NASA’s InSight spacecraft, en route to a Nov. 26 landing on Mars, passed the halfway mark on Aug. 6. All of its instruments have been tested and are working well.
As of Aug. 20, the spacecraft had covered 172 million miles (277 million kilometers) since its launch 107 days ago. In another 98 days, it will travel another 129 million miles (208 million kilometers) and touch down in Mars’ Elysium Planitia region, where it will be the first mission to study the Red Planet’s deep interior. InSight stands for Interior Exploration using Seismic Investigations, Geodesy and Heat Transport.
The InSight team is using the time before the spacecraft’s arrival at Mars to not only plan and practice for that critical day, but also to activate and check spacecraft subsystems vital to cruise, landing and surface operations, including the highly sensitive science instruments.

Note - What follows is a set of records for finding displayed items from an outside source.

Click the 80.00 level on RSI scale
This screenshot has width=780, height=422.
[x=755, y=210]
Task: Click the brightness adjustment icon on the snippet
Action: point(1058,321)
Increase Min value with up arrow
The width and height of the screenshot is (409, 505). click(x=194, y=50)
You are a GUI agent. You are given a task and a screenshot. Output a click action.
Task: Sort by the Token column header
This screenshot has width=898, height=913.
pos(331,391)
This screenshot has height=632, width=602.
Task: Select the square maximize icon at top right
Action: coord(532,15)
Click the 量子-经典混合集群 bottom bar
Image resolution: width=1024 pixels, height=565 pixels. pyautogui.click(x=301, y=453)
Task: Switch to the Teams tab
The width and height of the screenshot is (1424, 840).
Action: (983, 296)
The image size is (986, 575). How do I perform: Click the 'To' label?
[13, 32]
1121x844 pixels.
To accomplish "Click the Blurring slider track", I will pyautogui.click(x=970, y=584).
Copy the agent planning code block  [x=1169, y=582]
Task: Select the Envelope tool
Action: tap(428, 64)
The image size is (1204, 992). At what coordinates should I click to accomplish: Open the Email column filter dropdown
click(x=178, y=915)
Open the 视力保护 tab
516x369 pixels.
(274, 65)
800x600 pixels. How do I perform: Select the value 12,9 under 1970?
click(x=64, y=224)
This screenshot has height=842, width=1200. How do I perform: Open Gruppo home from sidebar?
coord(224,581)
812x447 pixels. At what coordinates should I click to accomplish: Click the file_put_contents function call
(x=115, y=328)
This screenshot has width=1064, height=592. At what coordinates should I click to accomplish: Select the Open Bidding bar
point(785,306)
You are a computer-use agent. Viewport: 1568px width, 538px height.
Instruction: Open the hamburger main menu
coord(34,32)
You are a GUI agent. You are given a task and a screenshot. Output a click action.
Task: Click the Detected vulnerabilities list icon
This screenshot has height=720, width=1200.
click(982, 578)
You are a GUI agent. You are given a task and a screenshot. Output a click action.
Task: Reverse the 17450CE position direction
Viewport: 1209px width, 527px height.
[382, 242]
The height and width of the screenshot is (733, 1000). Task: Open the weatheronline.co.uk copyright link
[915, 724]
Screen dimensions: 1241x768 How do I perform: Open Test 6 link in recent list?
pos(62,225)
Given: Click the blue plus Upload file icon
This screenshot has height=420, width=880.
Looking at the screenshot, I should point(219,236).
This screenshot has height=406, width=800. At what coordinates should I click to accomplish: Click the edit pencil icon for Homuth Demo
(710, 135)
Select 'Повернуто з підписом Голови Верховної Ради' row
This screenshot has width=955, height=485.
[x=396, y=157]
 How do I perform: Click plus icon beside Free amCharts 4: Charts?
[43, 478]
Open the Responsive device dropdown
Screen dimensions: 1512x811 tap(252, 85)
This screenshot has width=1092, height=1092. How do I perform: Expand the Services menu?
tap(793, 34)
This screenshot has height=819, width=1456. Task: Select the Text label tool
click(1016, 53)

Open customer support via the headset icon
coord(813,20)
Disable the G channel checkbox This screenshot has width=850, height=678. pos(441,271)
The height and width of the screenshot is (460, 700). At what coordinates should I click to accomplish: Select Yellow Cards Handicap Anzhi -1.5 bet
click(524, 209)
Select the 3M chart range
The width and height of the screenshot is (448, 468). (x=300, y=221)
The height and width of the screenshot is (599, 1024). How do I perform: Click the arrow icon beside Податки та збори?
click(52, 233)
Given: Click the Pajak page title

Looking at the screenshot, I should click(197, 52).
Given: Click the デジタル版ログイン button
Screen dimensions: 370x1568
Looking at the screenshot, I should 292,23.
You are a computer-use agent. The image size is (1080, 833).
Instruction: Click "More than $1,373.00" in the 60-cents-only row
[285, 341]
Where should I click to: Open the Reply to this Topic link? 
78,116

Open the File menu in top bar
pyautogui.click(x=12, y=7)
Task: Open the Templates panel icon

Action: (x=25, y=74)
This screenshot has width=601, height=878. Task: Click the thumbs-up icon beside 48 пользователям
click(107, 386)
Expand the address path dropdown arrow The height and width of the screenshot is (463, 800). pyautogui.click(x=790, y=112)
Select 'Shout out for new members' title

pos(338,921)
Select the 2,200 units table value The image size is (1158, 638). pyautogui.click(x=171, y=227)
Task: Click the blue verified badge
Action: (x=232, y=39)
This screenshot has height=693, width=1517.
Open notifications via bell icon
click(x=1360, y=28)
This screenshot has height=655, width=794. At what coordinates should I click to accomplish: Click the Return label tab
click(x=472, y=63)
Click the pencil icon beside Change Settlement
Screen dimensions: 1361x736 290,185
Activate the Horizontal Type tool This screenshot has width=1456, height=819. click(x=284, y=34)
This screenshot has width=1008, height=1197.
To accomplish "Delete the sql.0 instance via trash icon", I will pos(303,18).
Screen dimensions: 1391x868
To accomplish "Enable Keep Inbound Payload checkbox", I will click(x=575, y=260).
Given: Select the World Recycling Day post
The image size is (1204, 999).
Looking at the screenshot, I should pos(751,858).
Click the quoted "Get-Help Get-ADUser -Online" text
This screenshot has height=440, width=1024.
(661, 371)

InSight’s seismometer, which will be used to detect quakes on Mars, received a clean bill of health on July 19. The SEIS instrument (Seismic Experiment for Interior Structure) is a six-sensor seismometer combining two types of sensors to measure ground motions over a wide range of frequencies. It will give scientists a window into Mars’ internal activity.
"We did our final performance checks on July 19, which were successful," said Bruce Banerdt, principal investigator of InSight from Jet Propulsion Laboratory, which is managed by Caltech for NASA.